Рассказал я отцу с дедом о том, что случилось, огорчились они оба, а отец разбуянился:
– Что за обманщик свояк мой! Ума у него меньше, чем у ребенка малого! Ай да Кадир! Облапошил нашего мальчика! Ты, Али, не мешкай, беги за Яшаром, отыщи его.
Дедушка до того пригорюнился, что и слова сказать не мог.

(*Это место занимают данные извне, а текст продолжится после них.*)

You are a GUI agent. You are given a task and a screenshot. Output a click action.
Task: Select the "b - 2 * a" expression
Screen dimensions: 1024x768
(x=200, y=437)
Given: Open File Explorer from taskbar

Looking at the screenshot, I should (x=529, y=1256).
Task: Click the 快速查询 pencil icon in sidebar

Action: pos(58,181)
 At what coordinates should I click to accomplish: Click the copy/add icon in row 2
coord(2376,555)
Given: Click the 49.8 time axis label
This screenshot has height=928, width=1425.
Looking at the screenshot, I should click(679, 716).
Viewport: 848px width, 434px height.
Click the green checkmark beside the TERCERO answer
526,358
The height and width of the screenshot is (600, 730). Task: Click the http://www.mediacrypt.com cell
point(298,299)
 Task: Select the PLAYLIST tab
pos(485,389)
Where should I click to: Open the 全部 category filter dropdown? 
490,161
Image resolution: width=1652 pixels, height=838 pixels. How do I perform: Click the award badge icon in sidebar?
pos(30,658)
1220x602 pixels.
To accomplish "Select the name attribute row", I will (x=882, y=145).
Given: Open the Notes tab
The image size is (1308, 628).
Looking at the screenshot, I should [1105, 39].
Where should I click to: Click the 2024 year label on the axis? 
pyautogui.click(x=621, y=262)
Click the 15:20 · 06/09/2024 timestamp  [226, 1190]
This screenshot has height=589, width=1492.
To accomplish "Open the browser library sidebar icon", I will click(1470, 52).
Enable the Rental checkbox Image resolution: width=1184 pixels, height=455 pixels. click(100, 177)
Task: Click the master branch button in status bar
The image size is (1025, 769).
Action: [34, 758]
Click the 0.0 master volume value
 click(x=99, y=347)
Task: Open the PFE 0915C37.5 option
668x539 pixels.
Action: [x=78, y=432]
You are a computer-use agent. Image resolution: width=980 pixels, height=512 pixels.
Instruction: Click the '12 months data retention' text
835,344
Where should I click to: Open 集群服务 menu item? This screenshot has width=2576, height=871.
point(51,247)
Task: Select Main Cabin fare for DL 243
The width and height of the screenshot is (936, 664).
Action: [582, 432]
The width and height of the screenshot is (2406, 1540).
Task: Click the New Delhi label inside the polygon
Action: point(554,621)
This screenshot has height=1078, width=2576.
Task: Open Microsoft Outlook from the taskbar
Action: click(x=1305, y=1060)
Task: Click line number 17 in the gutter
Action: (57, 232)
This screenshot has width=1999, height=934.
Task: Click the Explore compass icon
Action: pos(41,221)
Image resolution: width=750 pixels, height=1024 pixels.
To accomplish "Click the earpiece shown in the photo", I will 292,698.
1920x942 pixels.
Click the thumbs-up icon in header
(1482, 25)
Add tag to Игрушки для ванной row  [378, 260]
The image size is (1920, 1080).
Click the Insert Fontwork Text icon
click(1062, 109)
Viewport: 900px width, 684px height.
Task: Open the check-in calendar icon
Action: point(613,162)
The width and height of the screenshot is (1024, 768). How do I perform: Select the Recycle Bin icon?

Я долго искал Яшара – на берегу Чигдемли, в Яныкчаме, в Топал-Турна-Юрду, кричал, по имени выкликал, по-куропаточьи гугукал, но все впустую. Так и не найдя ни брата, ни куропатки, вернулся к полудню домой. Часа через два приплелся Яшар. Глаза у него зареванные, опухшие, ресницы еще мокрые от слез.
– Не плачь, сынок, – говорит мама. – Я все понимаю: горько тебе, больно. Но ты не плачь больше. Сейчас в поле много выводков, отыщешь другого птенчика, откормишь, приручишь. Знаю, что трудно, но ведь поделать уже ничего нельзя. Птицы – они лучше нашего знают цену воле. Хочешь, завтра вместе с Али пойдете опять на реку, опять поищете. А сейчас уйми слезы, сынок.
Вечером к нам пришел дядя Джеври со своим семейством. А Кадир носу не казал. Допоздна пытались мы с дядей Джеври успокоить Яшара.
– С утра спозаранок пойдите, опять поищите куропатку, – говорил дядя Джеври. – Авось отыщется.
Кое-как уговорили Яшара лечь в постель. До утра он ворочался с боку на бок, глаз не сомкнул. Насилу мы дождались рассвета. И только небо побелело, отправились в путь. Хорошо еще, еды успели прихватить с собой. Миновали речку Хеледже. В который уж раз осмотрели каждый камушек, каждый кустик в Яныкчаме. Пели, приманивали. Нет куропатки, словно ее вовсе не было. Обыскали берега Чигдемли, Топал-Турна-Юрду. Будто в небо улетела или сквозь землю провалилась. Уже в сумерках вернулись домой, усталые, голодные.
Мама больше не укоряла Яшара в простодушии, обращалась с ним ласково, словно с хворым.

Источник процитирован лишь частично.